Putting It to the Test
Friday, November 7, 2008
Historically, testing hasn't gotten much respect in the world of software development. As the old saying goes, "It compiles! Ship it!" Only a joke — but like most jokes, it hides a grain of truth.
Not so for the Chromium project. Our philosophy is to test everything we possibly can, in as many ways as we can think of.
Test drive: why test?
It's easy to find arguments against testing. Writing tests takes time that developers could be using to write features, and keeping the test hardware and software infrastructure running smoothly isn't trivial. (I'm one of the people largely responsible for the latter for Chromium, along with Nicolas Sylvain, so I know how time-consuming it can be.) But in the long run, it's a big win, for at least two reasons.
A well-established set of tests that developers are expected to run before sending changes in makes it a lot easier to avoid causing problems, which lets other developers stay productive rather than chasing down regressions.
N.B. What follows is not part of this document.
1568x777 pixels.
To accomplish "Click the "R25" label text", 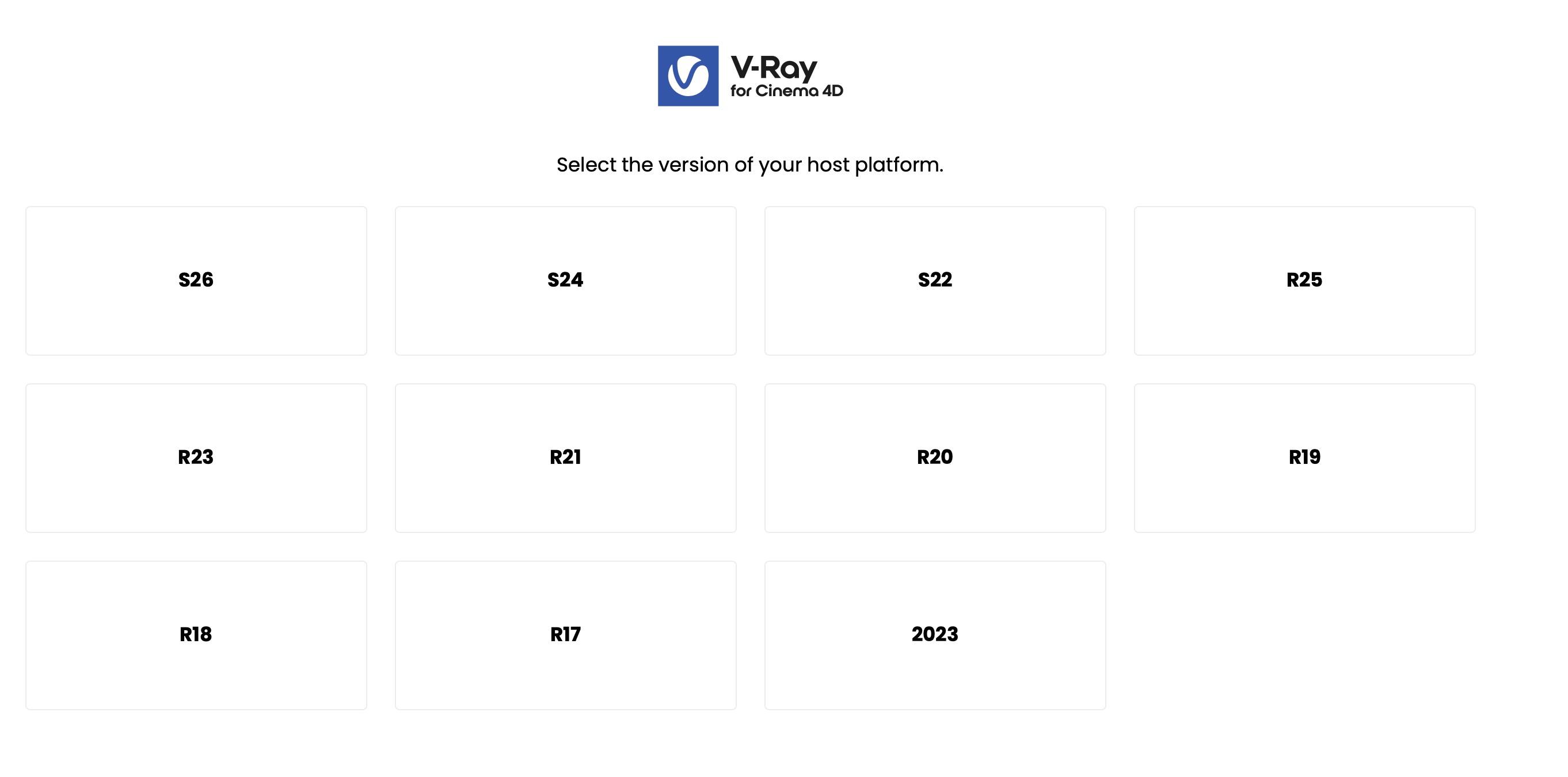I will pyautogui.click(x=1304, y=280).
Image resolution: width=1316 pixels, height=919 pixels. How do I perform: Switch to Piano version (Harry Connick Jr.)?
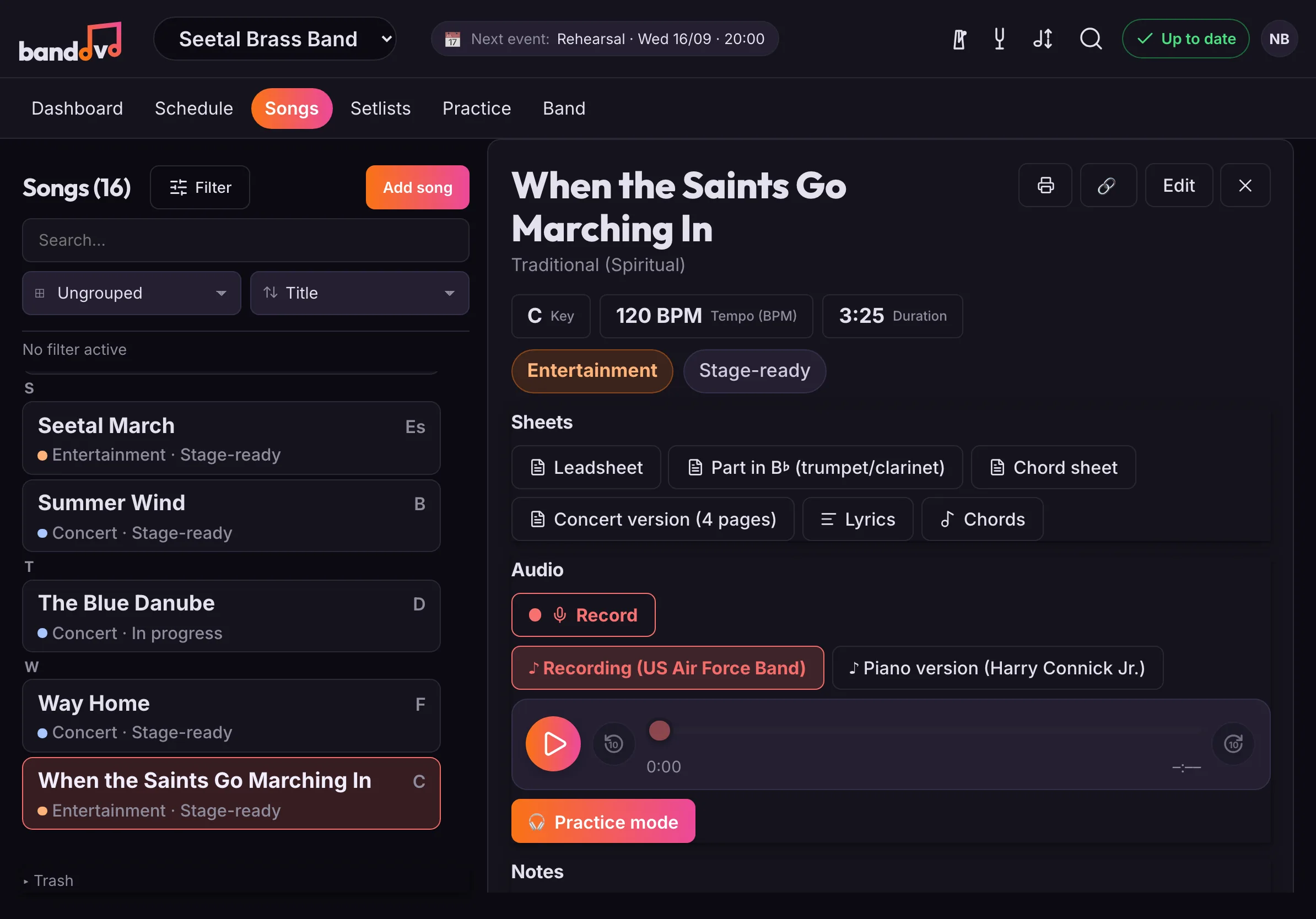[997, 668]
And testing submitted changes promptly keeps the code building cleanly and minimizes trouble in the longer term.
But even more importantly, an extensive set of automated tests gives us more confidence that Chromium is reliable, stable, and correct. We're not afraid to rewrite major portions of the code, because verifying correctness afterward is easier. And we have the flexibility to iterate faster and produce releases more often, because we don't need a 6-month QA cycle before each one.
The test of time: performance testing
We run a lot of different tests. Tests of security. Tests of UI functionality. Tests of startup time, page-load speed, DOM manipulation, memory usage. Tests for memory errors using Rational Purify. WebKit's suite of layout tests. Hundreds of unit tests to make sure that individual methods are still doing what they should. At last count, we run more than 9100 individual tests, typically 30-40 times every weekday.[1] You can find the full list in the developer documentation, but I'll talk more about one broad category here: performance testing.
With every change made in the tree, we keep track of Chromium's page-load time, memory usage, startup time, the time to open a new tab or switch to one, and more. All these data points are available in graphs like this one:
Here the top, gold trace shows the startup time on XP for the tip-of-tree build; the green, bottom trace shows the startup time for a reference build so we can discount variation in the test conditions; and the blue, middle trace shows the startup time along a different code path that includes loading gears.dll. The light blue horizontal line is a reference marker. As you can see, whatever changed between the previous build and r3693, it increased the startup time (gold trace) by more than 8%. The developer responsible was able to see that and fix the problem a few builds later.
This graph also shows the usefulness of running a reference build. The spike in startup time that lasted only a single build also shows up in the reference-build time (the green trace). We can assume that it was something temporarily affecting the build machine, rather than a code change. (The problem must have cleared up by the time the Gears startup test ran.)
With so many performance graphs, it can be hard to watch them all, so there's also a summary page.
One final note about Chromium's performance graphs: they're written in HTML and JavaScript, and we're looking for someone to make them easier to use. If you're interested, grab the code and start hacking!
Test bed: the Chromium buildbot
Nearly all of this testing is controlled by Chromium's buildbot, which automates the build/test cycle. Every time a change is submitted, the buildbot master builds the tree, runs the tests on all the different platforms, and displays the results. For a complete guide to the buildbot and its "waterfall" result page, see the Tour of the Chromium Buildbot in the developer docs.
Pro-test
Of course, once you have lots of tests running, the second important aspect of good tree hygiene is to keep them all passing. But that's a subject for another post.
[1] It's hard to put a single number on it, because certain tests only apply to some parts of the code. But however you count it, it's a lot of tests.